Required work: Below is a listing. Quote from it, exactly, the lines from the one containing "Click the CA Control Panel app icon" down to the one containing "Task: Click the thumbs-up like icon", both ends included, and nothing else.

>>>

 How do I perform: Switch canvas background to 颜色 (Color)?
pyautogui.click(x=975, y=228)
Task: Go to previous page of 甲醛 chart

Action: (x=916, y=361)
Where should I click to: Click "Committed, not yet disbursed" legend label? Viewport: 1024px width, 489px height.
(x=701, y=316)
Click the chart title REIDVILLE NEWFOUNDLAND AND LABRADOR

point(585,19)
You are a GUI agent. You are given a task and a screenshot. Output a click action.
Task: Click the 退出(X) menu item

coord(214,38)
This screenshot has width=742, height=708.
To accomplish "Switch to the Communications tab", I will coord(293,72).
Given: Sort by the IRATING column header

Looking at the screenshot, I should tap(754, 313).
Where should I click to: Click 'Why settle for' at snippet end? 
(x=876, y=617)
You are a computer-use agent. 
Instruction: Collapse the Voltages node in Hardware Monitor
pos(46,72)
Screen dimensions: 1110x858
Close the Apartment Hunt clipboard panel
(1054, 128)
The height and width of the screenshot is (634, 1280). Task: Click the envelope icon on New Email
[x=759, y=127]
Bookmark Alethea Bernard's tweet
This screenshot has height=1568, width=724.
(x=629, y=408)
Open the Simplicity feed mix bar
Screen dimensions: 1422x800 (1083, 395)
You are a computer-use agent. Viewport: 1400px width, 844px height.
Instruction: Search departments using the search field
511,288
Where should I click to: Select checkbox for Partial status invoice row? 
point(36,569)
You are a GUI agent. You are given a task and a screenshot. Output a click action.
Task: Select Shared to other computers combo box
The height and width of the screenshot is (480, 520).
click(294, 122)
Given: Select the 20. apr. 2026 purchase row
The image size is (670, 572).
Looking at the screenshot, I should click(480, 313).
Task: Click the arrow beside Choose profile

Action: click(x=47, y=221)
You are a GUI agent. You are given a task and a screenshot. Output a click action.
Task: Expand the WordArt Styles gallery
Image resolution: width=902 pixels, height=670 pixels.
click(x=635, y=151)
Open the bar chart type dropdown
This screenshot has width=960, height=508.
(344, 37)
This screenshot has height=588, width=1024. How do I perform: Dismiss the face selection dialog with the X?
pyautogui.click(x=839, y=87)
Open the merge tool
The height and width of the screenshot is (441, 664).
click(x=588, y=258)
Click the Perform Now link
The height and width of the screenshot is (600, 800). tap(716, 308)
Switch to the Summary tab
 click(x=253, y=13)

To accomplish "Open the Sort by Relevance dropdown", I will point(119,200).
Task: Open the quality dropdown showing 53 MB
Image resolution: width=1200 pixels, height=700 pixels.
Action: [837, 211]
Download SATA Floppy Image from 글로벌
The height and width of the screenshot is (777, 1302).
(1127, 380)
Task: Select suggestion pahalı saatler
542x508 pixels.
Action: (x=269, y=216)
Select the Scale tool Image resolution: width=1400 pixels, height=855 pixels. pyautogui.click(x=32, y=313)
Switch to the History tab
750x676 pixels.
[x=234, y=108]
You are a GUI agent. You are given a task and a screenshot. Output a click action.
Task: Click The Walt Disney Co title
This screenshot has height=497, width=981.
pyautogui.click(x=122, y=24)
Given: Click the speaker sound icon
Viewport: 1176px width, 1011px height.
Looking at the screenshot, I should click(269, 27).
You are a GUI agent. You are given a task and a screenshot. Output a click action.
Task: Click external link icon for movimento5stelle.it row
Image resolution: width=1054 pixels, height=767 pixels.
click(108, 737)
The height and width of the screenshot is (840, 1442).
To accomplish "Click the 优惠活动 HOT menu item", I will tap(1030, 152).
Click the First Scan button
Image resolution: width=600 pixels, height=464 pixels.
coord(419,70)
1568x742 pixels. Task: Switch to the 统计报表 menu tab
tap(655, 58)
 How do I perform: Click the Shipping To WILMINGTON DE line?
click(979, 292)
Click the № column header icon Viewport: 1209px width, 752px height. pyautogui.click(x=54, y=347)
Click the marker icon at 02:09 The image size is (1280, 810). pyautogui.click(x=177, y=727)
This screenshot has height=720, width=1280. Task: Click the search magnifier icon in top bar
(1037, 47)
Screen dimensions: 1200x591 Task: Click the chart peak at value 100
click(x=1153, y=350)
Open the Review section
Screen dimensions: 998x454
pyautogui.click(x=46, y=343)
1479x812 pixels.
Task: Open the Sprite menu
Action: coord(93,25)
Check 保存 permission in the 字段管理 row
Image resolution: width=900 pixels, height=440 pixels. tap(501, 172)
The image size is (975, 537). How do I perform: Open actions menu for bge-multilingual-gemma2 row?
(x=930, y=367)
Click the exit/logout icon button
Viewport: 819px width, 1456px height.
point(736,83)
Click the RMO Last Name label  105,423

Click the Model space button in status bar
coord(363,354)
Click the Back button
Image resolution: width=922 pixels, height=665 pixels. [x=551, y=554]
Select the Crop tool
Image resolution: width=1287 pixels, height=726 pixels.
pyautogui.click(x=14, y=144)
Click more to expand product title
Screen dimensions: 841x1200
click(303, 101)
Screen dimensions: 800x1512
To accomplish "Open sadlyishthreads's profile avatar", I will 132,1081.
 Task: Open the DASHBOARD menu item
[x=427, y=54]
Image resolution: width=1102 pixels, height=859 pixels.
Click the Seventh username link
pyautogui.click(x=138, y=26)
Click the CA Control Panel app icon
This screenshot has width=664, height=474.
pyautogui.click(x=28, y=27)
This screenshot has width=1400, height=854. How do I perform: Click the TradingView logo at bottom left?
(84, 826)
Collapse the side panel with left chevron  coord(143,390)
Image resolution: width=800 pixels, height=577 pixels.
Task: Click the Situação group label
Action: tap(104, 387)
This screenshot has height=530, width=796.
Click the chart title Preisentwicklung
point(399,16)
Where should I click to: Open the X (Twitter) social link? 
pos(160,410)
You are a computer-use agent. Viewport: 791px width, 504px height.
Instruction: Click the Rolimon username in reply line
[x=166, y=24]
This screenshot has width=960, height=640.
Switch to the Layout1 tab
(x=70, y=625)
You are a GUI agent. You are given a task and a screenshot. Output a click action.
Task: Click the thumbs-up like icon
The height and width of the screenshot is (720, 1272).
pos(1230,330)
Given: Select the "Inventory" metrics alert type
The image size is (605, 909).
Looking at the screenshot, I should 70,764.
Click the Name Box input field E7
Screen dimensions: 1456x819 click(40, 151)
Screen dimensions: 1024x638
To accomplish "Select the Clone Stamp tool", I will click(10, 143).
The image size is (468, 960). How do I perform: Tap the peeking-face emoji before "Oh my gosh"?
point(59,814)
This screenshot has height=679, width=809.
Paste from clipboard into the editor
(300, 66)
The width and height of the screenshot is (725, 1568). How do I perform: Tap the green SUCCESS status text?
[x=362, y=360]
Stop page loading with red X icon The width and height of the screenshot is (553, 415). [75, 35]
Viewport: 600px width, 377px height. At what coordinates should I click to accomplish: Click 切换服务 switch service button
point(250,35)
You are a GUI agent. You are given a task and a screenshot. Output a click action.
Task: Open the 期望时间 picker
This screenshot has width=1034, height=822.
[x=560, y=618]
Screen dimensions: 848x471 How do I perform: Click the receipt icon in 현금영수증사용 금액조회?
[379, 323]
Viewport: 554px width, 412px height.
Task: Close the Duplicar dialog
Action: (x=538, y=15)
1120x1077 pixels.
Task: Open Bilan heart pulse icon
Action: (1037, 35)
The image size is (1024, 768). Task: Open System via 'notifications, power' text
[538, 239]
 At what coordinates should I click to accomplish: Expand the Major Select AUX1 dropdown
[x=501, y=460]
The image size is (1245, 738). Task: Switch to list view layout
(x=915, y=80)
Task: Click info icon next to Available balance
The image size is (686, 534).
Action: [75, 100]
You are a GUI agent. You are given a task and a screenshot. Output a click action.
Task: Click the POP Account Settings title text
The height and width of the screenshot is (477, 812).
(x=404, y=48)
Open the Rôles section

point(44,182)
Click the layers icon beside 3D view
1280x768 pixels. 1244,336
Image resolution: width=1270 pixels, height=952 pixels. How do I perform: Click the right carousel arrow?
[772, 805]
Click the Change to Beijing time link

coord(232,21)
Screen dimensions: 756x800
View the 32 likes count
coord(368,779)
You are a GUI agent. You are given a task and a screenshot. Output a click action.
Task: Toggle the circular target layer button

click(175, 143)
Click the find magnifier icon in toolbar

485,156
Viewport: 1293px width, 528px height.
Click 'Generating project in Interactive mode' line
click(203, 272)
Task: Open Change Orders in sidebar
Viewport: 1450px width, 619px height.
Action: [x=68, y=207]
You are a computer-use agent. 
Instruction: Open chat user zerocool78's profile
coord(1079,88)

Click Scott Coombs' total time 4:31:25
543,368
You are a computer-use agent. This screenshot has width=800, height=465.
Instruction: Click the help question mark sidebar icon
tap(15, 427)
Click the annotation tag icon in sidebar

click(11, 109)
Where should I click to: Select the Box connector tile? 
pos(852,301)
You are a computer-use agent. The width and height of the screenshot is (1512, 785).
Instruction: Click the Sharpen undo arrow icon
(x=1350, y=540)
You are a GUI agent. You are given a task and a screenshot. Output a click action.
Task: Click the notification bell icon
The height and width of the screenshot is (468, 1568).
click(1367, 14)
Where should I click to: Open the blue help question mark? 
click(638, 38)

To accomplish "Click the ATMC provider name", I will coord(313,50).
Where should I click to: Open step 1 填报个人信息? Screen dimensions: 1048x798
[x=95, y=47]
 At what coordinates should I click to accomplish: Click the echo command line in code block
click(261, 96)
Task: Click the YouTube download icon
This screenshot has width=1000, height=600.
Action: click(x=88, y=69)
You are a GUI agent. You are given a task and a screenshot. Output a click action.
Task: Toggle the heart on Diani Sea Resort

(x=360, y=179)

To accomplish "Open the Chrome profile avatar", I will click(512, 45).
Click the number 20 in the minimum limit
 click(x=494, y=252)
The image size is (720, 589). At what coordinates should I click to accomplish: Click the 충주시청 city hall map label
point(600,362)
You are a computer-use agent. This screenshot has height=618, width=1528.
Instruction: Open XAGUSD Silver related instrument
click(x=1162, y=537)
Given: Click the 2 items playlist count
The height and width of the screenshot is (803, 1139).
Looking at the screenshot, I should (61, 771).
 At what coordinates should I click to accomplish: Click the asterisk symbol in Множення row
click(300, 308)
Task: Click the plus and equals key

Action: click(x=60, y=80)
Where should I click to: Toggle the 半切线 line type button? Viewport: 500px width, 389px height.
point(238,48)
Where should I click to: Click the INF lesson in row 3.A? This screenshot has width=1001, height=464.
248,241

<<<

Written solution:
Click the CA Control Panel app icon
This screenshot has width=664, height=474.
pyautogui.click(x=28, y=27)
This screenshot has width=1400, height=854. How do I perform: Click the TradingView logo at bottom left?
(84, 826)
Collapse the side panel with left chevron  coord(143,390)
Image resolution: width=800 pixels, height=577 pixels.
Task: Click the Situação group label
Action: tap(104, 387)
This screenshot has height=530, width=796.
Click the chart title Preisentwicklung
point(399,16)
Where should I click to: Open the X (Twitter) social link? 
pos(160,410)
You are a computer-use agent. Viewport: 791px width, 504px height.
Instruction: Click the Rolimon username in reply line
[x=166, y=24]
This screenshot has width=960, height=640.
Switch to the Layout1 tab
(x=70, y=625)
You are a GUI agent. You are given a task and a screenshot. Output a click action.
Task: Click the thumbs-up like icon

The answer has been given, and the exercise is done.